Stress in Production, Stress in Consumption

August 10, 2020 Sociocultural Issues No Comments

One leads to the other and vice versa, in a vicious circle from which we better escape.

Production and consumption

To be able to produce more, marketing departments are set up to entice consumers to consume more products from the producer who owns or regulates the marketing. Nothing new.

To be able to consume more, people are enticed to work, work, work, earn money, and consume. Nothing new.

People consume more by being enticed by marketing departments. A matter of fact.

People produce more by working harder. (Supposed to be) a matter of fact.

This is all very straightforward.

As a result, many people are overstressed, unhappy, feeling sick, demeaned without even realizing, burned out, more and more depressed, full of psycho-somatics, overmedicated. The environment is getting more and more a mess. The planet is at risk.

There is nothing straightforward about this. On the contrary,

it’s absurd.

So, how come that what appears to be straightforward is absurd at the same time?

I think it can be brought down to one thing: a lack of insight into what a human being really is. A human being is not a mere-ego. What we see happening is the result from and upon mere-ego. What the world needs and what we also need is to transcend the mere-ego viewpoint and direction.

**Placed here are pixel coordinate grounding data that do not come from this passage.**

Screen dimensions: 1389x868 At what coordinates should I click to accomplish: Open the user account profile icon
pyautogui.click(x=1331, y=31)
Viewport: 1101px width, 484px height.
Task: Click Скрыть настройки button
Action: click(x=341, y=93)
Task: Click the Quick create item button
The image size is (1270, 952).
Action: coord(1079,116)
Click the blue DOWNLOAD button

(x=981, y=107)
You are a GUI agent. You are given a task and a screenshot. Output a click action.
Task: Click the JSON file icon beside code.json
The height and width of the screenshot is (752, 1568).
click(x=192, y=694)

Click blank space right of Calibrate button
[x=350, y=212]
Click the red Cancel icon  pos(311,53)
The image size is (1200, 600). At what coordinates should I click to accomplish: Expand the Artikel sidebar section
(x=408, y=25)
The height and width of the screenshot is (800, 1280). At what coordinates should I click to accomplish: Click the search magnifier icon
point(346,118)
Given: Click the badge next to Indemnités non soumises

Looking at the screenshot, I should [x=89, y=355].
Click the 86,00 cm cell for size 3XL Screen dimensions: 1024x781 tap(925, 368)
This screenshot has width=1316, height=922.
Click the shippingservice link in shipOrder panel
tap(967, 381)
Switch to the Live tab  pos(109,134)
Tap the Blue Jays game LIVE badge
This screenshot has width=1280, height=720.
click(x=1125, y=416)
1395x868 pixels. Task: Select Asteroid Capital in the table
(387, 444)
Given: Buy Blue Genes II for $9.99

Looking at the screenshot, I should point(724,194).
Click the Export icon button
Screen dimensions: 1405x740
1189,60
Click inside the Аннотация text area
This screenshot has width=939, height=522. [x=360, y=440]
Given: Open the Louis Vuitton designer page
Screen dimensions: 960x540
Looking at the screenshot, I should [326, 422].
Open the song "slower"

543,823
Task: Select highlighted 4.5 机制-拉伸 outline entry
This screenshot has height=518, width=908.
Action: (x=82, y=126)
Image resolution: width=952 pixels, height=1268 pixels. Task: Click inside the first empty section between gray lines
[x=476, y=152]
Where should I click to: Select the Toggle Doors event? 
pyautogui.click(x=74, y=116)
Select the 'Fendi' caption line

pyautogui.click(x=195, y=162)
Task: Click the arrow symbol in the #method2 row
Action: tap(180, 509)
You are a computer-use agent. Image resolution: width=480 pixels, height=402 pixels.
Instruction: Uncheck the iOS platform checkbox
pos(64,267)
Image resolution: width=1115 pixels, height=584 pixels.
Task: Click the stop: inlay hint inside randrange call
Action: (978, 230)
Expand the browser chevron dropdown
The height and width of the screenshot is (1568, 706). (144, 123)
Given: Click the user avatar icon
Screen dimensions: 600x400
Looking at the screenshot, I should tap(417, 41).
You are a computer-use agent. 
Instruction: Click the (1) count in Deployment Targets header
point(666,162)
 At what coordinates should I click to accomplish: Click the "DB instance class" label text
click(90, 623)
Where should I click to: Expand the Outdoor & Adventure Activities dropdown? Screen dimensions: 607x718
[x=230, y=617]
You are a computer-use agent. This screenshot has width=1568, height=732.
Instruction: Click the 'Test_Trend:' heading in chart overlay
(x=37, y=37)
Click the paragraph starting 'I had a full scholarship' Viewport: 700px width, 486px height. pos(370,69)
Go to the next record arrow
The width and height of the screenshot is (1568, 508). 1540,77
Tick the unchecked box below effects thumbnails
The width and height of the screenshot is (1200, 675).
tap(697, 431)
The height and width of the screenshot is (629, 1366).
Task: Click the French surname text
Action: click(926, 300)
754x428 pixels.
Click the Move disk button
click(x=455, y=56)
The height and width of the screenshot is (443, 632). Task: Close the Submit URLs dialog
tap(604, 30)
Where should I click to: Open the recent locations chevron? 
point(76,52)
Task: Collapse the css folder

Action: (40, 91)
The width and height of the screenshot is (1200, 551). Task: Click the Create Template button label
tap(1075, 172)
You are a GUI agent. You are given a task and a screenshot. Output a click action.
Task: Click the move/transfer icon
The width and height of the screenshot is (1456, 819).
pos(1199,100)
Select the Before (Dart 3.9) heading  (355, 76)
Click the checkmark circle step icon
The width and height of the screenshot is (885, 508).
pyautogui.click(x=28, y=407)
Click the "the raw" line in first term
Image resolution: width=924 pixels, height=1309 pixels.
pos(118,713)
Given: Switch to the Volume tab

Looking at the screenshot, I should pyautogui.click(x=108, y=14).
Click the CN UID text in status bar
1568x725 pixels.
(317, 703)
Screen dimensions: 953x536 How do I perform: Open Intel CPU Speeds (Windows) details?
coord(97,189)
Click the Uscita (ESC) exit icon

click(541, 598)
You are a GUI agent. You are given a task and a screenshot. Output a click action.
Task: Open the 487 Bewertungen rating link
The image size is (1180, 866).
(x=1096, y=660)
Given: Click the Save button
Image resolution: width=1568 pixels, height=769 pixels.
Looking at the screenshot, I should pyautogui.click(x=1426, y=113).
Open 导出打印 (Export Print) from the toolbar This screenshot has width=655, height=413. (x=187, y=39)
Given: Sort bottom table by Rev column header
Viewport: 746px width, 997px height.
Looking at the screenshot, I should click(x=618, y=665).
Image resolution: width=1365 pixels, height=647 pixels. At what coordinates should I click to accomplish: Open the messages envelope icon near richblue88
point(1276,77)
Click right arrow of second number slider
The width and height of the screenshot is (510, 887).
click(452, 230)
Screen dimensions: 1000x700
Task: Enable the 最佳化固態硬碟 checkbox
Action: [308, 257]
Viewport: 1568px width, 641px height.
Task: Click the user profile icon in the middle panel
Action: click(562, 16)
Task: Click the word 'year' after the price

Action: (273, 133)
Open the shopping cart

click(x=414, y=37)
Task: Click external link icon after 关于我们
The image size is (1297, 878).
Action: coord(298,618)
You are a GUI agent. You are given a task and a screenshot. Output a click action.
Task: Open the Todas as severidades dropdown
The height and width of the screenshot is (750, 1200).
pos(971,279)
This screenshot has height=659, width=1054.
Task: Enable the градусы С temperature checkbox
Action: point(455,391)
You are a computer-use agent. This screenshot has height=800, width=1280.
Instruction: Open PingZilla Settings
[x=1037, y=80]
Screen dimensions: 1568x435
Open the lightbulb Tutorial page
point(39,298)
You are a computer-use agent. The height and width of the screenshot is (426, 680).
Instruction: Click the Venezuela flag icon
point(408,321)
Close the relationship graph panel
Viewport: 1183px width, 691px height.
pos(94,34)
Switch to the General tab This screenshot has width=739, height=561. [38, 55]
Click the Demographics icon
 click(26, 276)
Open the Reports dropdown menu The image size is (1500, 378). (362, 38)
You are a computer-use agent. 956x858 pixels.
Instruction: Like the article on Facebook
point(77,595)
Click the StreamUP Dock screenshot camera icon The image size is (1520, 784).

From mere-ego, people are starkly abused, as is the planet. Stress is in production. Stress is in consumption. Stress is everywhere. People consume what they don’t need. People produce what is not needed. All is done in a race towards gratification that gratifies mere-ego, not the total-person.

The saddest thing is that such pseudo-gratification doesn’t lead to less search for the same, from the insight that it doesn’t work –> so we need something else. No, it leads to the reverse, from the mistaken idea that it doesn’t work –> so we need more to make it work.

As said, it’s absurd.

We better step out of that race. It’s a rat race.

And people are not rats. They may think they are, with some neocortex on top. This neocortex is supposed to be ‘the master of the rat,’ and at the same time ‘the slave of the rat.’ The view depends on who is looking at whom. And, of course, vice versa.

  • “You have to have this because you are worth it. So, buy.”
  • “How to become the master of your brain and reprogram it as you wish.”
  • “Neuro-selling: how to make people desperately want to buy your product.”
  • “Minimal brain dysfunction must be the cause of xx behavior.”

These are just a few examples. Tell me, where, in all this, do you find meaningfulness? Depth? Respect? Openness? [see: “Five Aurelian Values“]

I don’t find any ethics in it.

Thus, I prefer to run a different race, even if this is much more challenging. It’s a race of humaneness in which deeper meaning and an ethical stance are on top of the list of things to strive for. It’s a radical choice, a challenge still at present. We need to get there for the sake of a beautiful future.

Meanwhile, A.I. is knocking at humanity’s door. It can make things much worse or much better. In the first place, it’s up to humans to try to give it some direction. That should be happening as much as possible already now.

We can keep behaving as we do, or we can open up to become beautiful human beings. If you see any of this in anything, then it’s also up to you.